━━ Task inputs

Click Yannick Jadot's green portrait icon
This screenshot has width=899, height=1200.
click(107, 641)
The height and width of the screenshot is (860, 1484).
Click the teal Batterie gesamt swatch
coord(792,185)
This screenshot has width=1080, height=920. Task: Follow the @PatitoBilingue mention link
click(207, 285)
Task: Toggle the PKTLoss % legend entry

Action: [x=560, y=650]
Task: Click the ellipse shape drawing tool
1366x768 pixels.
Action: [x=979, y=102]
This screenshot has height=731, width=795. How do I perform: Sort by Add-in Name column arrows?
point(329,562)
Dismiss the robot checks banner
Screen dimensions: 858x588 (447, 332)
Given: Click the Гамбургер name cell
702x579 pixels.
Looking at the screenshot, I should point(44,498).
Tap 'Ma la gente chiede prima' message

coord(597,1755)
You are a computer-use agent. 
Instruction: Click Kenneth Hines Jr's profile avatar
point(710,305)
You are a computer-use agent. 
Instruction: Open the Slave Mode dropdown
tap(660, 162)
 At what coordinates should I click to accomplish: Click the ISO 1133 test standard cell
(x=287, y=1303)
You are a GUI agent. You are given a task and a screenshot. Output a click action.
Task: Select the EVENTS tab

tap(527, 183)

━━━━

### What the exercise asks
Reproduce the entries so that each line reads exactly as it did before.

### Response area
Click Yannick Jadot's green portrait icon
This screenshot has width=899, height=1200.
click(107, 641)
The height and width of the screenshot is (860, 1484).
Click the teal Batterie gesamt swatch
coord(792,185)
This screenshot has width=1080, height=920. Task: Follow the @PatitoBilingue mention link
click(207, 285)
Task: Toggle the PKTLoss % legend entry

Action: [x=560, y=650]
Task: Click the ellipse shape drawing tool
1366x768 pixels.
Action: [x=979, y=102]
This screenshot has height=731, width=795. How do I perform: Sort by Add-in Name column arrows?
point(329,562)
Dismiss the robot checks banner
Screen dimensions: 858x588 (447, 332)
Given: Click the Гамбургер name cell
702x579 pixels.
Looking at the screenshot, I should point(44,498).
Tap 'Ma la gente chiede prima' message

coord(597,1755)
You are a computer-use agent. 
Instruction: Click Kenneth Hines Jr's profile avatar
point(710,305)
You are a computer-use agent. 
Instruction: Open the Slave Mode dropdown
tap(660, 162)
 At what coordinates should I click to accomplish: Click the ISO 1133 test standard cell
(x=287, y=1303)
You are a GUI agent. You are given a task and a screenshot. Output a click action.
Task: Select the EVENTS tab

tap(527, 183)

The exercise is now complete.